The kudzu bug is now well established in parts of east central Tennessee. 

Specimens have been found in Bledsoe, Bradley, Hamilton, Marion, McMinn, Meigs, Polk, Rhea, Sequatchie, Monroe, Loudon, Blount, Roane and Knox Counties. 

A few soybean fields in this part of the state were treated for this pest. 

It’s only a matter of time before this insect moves into areas of middle and west Tennessee where more soybean acres are grown. 

If you need a memory refresher, search our previous articles or visit http://www.kudzubug.org/.

My prediction: Kudzu bugs will become well established in at least the southern half of middle Tennessee next year, and more than a few soybean fields will require treatment for this pest. 
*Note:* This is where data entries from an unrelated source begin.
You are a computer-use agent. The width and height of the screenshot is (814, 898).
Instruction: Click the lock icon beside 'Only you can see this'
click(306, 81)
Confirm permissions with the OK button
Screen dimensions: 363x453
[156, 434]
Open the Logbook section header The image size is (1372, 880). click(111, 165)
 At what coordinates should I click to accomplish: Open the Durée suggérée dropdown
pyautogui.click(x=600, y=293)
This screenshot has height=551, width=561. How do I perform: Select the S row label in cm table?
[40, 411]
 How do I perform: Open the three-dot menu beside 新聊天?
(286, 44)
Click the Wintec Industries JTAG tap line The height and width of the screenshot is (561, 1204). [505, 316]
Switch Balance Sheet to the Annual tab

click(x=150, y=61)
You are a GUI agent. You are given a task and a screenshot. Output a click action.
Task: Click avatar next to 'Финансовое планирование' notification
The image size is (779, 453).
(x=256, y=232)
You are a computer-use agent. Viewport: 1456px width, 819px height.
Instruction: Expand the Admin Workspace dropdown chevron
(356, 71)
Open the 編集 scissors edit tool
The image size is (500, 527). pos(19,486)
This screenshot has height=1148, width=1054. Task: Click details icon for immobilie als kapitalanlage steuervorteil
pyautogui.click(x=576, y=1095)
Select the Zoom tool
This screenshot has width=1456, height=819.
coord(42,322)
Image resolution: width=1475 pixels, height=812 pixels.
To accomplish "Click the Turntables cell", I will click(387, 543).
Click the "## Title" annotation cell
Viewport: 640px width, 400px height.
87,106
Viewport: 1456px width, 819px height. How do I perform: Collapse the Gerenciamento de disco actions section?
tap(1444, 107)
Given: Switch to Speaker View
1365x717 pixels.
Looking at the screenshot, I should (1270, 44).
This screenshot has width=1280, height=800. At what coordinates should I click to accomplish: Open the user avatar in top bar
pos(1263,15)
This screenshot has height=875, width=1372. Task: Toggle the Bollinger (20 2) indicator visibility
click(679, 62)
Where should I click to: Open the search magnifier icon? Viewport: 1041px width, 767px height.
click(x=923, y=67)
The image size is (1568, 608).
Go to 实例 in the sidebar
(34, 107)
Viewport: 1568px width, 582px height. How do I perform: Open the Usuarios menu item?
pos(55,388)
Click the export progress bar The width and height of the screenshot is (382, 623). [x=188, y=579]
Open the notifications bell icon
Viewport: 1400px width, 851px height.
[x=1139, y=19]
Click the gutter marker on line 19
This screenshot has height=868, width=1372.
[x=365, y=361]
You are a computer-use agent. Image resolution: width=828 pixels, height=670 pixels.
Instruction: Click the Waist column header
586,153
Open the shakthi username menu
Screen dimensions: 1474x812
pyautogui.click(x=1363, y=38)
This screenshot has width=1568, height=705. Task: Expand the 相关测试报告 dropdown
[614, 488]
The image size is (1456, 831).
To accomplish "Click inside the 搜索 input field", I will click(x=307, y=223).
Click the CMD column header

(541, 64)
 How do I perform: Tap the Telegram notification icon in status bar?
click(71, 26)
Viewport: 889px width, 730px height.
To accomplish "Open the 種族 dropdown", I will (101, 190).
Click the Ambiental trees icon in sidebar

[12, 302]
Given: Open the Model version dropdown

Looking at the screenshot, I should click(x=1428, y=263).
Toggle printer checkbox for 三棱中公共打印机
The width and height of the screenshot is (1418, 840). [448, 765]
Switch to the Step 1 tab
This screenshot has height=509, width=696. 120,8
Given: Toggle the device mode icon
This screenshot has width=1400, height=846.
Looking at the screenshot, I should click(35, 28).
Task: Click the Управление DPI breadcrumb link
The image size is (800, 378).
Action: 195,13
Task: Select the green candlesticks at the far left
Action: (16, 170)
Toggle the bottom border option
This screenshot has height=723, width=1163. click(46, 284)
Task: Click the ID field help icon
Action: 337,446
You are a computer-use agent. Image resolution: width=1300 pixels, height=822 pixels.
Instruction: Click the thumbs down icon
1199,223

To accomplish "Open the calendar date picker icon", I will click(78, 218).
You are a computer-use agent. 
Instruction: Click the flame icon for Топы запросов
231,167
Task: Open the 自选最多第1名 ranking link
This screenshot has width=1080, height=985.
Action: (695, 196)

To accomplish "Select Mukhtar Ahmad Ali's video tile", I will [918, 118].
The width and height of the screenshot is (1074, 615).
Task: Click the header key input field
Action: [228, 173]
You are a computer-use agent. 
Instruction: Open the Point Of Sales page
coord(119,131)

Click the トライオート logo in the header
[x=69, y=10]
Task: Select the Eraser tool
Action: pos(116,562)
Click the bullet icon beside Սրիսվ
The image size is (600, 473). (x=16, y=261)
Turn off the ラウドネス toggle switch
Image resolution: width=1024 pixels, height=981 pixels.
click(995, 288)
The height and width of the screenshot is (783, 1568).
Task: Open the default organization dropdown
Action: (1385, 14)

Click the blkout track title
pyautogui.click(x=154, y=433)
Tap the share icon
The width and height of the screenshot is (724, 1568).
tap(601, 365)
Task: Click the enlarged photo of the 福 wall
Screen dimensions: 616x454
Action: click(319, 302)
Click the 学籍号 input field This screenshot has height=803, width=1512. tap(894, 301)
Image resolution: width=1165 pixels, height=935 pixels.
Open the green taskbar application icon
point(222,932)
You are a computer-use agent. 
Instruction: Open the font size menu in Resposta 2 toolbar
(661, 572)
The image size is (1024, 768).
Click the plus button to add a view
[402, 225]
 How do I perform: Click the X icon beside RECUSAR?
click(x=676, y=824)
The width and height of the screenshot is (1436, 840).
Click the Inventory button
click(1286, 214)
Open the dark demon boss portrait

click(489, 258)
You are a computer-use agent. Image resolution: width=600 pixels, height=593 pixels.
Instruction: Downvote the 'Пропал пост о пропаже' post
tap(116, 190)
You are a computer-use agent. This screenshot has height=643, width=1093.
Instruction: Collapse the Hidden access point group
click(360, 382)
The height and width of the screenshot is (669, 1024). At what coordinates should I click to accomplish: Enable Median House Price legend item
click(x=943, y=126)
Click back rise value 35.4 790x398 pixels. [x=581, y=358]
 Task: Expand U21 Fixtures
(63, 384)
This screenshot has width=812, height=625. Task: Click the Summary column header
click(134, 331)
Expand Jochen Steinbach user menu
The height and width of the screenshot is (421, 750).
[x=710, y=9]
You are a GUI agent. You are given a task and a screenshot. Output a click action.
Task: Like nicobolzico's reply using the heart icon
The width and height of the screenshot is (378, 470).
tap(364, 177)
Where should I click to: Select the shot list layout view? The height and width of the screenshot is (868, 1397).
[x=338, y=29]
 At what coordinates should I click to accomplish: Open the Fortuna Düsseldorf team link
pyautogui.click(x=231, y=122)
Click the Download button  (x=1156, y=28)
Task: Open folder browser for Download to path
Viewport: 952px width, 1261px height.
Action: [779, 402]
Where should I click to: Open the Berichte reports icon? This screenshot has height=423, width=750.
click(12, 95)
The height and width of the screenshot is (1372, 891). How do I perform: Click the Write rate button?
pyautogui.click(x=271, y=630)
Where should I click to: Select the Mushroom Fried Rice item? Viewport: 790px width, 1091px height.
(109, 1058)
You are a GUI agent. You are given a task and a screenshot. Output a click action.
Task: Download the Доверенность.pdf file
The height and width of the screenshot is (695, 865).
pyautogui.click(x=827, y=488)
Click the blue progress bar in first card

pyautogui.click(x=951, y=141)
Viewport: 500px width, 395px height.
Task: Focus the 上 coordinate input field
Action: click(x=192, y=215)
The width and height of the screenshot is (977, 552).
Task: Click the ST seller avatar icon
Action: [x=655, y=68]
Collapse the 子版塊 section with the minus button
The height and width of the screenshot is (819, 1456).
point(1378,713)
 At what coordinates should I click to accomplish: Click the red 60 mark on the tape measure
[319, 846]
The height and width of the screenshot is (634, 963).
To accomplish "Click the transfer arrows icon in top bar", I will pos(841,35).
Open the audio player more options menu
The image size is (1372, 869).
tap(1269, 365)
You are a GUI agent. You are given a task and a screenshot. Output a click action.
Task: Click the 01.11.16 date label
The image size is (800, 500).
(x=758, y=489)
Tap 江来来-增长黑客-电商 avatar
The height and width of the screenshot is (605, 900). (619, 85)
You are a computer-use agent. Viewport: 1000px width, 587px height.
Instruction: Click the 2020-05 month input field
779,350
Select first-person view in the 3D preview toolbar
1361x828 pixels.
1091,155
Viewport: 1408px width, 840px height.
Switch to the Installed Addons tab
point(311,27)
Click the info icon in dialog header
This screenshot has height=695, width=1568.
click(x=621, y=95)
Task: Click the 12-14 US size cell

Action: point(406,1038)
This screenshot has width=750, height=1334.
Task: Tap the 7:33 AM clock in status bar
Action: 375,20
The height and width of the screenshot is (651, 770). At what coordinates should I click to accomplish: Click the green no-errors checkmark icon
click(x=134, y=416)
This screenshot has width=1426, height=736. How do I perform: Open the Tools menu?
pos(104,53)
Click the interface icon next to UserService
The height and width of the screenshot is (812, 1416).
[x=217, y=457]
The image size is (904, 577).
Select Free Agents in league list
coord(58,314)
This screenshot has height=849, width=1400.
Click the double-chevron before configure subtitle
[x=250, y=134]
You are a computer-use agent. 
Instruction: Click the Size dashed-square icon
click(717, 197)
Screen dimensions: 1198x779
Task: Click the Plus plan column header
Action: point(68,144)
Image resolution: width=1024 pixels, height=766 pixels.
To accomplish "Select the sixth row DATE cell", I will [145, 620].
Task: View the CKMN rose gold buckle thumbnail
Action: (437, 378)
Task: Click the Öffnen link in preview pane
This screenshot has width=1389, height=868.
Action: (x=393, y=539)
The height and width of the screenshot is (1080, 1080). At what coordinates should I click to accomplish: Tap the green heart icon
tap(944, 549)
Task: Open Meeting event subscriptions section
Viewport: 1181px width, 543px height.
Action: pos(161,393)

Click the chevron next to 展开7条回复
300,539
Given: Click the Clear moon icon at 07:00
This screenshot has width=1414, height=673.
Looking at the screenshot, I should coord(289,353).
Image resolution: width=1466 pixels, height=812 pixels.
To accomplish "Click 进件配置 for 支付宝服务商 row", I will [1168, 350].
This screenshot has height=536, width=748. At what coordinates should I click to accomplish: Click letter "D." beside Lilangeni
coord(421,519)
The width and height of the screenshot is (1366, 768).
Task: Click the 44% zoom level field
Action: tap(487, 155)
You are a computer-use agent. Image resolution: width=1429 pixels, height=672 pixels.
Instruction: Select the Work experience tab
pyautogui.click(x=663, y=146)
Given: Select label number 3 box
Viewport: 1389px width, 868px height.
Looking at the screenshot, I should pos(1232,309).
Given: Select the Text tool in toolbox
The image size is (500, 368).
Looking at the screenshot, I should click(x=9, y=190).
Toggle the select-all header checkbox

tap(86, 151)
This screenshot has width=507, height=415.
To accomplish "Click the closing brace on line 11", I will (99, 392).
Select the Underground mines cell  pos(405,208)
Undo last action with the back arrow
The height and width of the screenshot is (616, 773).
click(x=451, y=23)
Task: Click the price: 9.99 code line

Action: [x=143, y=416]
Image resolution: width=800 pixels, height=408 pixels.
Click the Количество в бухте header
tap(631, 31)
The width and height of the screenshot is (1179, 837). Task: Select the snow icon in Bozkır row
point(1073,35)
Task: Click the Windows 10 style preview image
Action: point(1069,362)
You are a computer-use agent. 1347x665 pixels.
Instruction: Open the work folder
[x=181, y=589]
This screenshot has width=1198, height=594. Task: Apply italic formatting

I’ll be surprised if kudzu bugs are not found west of the Tennessee River in 2013. 

By 2014, it will probably be common in almost all soybean producing areas in Tennessee. 

The good news … this is a pest we can effectively manage with scouting and the proper use of insecticides.

And what about the brown marmorated stink bug? It is unclear how far populations of this invasive pest have spread in Tennessee. However, I found many on soybean test plots on the UT experiment station in Knoxville. 

Its spread has been slower than that of the kudzu bug. It is also a documented pest of soybeans and a serious pest of some fruit and vegetable crops.